Criteria for choosing between PCA and sparse PCA A bit of a neophyte question:
I want to conduct data reduction on an NLP dataset 2000+ variables and 100000 plus cases.
I am looking at different data reduction techniques discussed in 
"Robust Methods for Data Reduction" by
Alessio Farcomeni and Luca Greco
However, I am not quite clear as to what criteria I need to consider when selecting between a "standard" PCA and a sparse PCA methodology.
Any pointers would be appreciated
 A: Since there are tractable approximate algorithms for both sparse and dense PCA, you should choose based on which one you think is the best estimator for your situation or which one you think will help you solve your applied problem.
Strengths and weaknesses in application
One important strength of sparse PCA is that it can be easier to interpret. There's more on that topic here:
How exactly is sparse PCA better than PCA?
Strengths and weaknesses as estimators
In a typical PCA, the largest eigenvector of the sample covariance is not a consistent estimator of the largest eigenvector of the true covariance unless $\lim \frac{p}{n}=0.$ If you have too many features and not enough samples, dense PCA is totally misleading. If you have enough samples, this is not a problem. In your situation, it sounds like $\frac{p}{n}$ is small ($\approx 0.02$), so dense PCA seems reasonable. I don't know of any diagnostics to test this, but here's an attempt to make some up.

*

*If your features are standardized, you can compute the Marchenko-Pastur upper bound, $(\sqrt{\frac{p}{n}} + 1)^2$. Are your largest eigenvalues bigger than this? If not, they could be pure noise.

*Compute the PCA twice on multiple disjoint or independently selected subsets of your data. Are the largest components approximately the same on each subset?

*Use data thinning as an alternative to cross-validation that works for unsupervised learning.

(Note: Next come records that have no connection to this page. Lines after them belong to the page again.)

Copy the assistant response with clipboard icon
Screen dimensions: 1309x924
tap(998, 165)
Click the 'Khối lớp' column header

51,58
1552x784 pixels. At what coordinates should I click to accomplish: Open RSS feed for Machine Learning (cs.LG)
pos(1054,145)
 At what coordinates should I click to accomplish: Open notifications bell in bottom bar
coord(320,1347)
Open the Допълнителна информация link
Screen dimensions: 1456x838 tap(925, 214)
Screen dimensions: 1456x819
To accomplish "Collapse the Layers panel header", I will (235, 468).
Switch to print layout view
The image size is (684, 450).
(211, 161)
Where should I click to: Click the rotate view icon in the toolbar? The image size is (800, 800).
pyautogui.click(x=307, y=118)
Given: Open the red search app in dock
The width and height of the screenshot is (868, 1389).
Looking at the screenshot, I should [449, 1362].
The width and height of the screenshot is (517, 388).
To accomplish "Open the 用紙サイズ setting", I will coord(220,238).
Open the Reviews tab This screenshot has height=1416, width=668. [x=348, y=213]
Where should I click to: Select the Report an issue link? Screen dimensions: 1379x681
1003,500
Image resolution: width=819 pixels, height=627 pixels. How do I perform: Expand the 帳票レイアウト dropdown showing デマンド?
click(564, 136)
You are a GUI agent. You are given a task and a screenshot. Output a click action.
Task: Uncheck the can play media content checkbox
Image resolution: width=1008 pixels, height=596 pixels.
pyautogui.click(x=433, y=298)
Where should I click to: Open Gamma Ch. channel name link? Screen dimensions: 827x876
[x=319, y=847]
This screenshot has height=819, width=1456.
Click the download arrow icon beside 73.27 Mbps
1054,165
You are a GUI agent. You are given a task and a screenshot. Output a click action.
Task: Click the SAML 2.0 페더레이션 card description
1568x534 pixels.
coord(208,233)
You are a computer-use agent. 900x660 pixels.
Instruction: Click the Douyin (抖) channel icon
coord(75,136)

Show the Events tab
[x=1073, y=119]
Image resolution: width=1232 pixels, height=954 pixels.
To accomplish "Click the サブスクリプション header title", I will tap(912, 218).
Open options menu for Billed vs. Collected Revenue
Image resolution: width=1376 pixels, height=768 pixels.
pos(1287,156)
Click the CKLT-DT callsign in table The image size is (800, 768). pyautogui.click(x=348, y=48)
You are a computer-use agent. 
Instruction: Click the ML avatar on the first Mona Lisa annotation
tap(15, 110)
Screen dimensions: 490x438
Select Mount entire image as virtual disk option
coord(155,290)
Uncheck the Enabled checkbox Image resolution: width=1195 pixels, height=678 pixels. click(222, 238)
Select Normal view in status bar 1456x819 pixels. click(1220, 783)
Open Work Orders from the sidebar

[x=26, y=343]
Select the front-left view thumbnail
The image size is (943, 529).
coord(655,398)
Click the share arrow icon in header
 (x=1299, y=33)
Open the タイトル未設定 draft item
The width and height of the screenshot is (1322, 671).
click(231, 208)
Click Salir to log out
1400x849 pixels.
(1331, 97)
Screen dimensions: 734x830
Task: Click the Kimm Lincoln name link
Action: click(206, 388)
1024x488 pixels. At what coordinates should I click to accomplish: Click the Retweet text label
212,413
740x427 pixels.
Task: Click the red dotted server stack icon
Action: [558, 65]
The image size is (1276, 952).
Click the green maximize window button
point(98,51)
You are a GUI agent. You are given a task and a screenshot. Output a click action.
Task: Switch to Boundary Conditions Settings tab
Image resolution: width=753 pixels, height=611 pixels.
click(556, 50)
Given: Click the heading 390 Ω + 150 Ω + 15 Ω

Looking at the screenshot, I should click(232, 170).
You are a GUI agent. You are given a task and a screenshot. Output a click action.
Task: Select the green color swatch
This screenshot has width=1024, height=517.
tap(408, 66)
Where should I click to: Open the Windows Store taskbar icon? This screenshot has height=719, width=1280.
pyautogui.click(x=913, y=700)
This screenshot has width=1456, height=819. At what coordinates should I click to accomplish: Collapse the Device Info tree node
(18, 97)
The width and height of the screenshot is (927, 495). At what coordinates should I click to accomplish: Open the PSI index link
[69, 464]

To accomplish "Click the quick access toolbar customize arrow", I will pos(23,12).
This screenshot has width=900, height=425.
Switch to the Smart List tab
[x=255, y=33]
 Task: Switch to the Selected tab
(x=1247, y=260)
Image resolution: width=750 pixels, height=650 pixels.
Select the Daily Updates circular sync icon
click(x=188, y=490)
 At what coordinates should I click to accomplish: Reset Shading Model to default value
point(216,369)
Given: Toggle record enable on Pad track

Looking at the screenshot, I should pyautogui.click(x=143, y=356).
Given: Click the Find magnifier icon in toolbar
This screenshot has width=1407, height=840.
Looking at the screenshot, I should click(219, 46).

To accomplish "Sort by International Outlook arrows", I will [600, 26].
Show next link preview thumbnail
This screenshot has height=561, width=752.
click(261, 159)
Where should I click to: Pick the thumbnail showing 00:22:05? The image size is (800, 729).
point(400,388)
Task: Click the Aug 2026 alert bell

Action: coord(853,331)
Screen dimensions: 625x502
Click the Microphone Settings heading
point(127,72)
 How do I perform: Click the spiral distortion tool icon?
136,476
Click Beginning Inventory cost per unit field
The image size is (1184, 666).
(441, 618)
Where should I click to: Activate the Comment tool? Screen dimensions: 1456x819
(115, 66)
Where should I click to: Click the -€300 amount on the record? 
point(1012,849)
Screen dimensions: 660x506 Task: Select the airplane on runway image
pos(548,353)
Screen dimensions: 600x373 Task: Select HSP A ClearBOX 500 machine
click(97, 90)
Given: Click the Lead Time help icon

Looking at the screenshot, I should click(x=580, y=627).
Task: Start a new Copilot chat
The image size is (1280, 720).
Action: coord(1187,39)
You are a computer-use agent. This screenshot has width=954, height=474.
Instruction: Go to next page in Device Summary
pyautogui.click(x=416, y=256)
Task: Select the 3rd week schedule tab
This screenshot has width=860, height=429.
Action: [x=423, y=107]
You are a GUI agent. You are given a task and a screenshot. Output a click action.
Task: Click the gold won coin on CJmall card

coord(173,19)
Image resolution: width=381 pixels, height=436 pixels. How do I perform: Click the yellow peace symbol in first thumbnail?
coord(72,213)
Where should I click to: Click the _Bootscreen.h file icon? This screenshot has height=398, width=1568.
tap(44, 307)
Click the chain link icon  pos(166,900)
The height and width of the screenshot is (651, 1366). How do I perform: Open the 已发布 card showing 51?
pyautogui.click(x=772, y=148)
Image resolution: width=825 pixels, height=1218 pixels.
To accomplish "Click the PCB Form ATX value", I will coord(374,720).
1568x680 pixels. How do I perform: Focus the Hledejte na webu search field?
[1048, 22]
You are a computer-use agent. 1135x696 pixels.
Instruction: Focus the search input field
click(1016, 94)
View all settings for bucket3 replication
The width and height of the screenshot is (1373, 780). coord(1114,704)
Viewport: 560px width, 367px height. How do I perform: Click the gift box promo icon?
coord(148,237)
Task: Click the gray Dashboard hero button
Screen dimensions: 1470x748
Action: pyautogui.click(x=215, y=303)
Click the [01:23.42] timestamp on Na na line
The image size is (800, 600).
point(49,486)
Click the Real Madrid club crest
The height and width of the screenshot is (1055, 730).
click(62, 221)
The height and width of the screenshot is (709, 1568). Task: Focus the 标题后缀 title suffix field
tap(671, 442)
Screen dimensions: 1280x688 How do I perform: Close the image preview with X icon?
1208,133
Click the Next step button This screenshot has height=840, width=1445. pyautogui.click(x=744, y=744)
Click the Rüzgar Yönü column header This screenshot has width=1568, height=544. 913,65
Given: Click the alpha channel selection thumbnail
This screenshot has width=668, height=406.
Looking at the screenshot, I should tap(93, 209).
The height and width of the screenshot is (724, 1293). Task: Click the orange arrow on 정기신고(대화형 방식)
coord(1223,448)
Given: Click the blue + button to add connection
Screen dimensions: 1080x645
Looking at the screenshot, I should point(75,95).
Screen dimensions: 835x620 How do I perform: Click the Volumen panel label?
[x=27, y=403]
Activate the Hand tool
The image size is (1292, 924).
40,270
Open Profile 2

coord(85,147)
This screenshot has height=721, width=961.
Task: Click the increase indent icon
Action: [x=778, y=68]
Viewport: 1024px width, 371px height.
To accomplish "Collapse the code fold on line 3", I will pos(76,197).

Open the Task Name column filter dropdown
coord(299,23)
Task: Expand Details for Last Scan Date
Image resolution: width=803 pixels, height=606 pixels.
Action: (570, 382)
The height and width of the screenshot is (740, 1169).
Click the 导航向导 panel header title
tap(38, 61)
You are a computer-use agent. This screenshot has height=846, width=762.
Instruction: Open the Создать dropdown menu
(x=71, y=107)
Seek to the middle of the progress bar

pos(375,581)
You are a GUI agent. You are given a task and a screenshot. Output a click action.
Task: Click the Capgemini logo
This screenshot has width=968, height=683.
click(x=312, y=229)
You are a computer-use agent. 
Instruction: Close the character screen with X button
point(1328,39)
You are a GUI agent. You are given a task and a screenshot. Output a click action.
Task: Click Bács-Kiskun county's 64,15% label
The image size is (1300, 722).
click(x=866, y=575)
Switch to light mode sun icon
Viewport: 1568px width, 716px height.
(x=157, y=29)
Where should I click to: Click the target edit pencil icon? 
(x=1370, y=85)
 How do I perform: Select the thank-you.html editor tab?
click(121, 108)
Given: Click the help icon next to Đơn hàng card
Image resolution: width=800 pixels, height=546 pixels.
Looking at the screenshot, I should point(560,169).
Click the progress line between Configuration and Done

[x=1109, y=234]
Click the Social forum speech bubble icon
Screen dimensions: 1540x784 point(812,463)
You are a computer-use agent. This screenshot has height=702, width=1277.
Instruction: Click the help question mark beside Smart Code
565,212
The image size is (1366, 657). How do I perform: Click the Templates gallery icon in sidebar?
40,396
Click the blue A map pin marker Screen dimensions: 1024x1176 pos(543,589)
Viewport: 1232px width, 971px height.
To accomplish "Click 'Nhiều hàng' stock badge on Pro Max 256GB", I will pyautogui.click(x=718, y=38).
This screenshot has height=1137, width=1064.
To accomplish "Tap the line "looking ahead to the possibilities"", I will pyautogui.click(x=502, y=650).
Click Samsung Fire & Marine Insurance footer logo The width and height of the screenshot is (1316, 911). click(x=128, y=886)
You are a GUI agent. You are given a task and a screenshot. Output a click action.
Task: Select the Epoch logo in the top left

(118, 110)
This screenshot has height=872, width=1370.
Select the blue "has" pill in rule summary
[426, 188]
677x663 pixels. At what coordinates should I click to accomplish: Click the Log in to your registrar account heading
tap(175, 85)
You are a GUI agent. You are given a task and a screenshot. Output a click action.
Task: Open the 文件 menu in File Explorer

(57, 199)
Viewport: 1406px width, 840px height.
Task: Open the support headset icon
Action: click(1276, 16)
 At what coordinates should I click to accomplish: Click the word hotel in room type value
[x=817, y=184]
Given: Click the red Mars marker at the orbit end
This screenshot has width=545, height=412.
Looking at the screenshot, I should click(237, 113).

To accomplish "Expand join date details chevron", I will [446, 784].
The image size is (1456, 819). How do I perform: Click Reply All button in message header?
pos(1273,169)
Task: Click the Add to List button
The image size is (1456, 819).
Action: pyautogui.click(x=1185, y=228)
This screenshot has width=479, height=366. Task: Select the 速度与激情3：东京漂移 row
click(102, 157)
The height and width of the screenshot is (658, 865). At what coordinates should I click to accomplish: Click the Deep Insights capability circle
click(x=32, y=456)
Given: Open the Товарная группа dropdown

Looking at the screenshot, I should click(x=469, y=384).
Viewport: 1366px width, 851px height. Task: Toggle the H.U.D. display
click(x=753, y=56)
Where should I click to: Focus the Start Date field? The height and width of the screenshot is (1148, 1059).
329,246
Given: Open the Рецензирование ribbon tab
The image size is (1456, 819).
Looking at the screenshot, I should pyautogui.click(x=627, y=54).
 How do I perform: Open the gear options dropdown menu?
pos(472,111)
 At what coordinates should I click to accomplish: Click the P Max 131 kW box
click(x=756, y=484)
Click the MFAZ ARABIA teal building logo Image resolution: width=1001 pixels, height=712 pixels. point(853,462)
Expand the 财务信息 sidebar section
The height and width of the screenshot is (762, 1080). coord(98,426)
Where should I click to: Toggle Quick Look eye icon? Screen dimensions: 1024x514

Sparsity-based approximations can perform better than dense PCA (they are consistent with fewer samples), if you use a basis in which the true principal components are approximately sparse. You can read more about this here.
https://www.ncbi.nlm.nih.gov/pmc/articles/PMC2898454/
I don't know of any diagnostics to see whether your data are close enough to meeting the sparsity assumptions. I would fall back on my earlier diagnostic: compute the PCA twice on multiple disjoint or independently selected subsets of your data. Are the largest components approximately the same on each subset?
A: You probably want a sparse PCA. The SVD algorithm that underlies PCA is $O(N M^2)$, which means that, while the matrix for your problem will just about fit in the memory of a standard PC, performing an SVD on it will take a very long time -- at least hours, more likely days.
Theoretically, you pretty much always want the "real" PCA, but for large problems time and space constraints will make that impractical. When it becomes impractical, you choose one of the sparse, online, or pseudo algorithms meant to approximate it.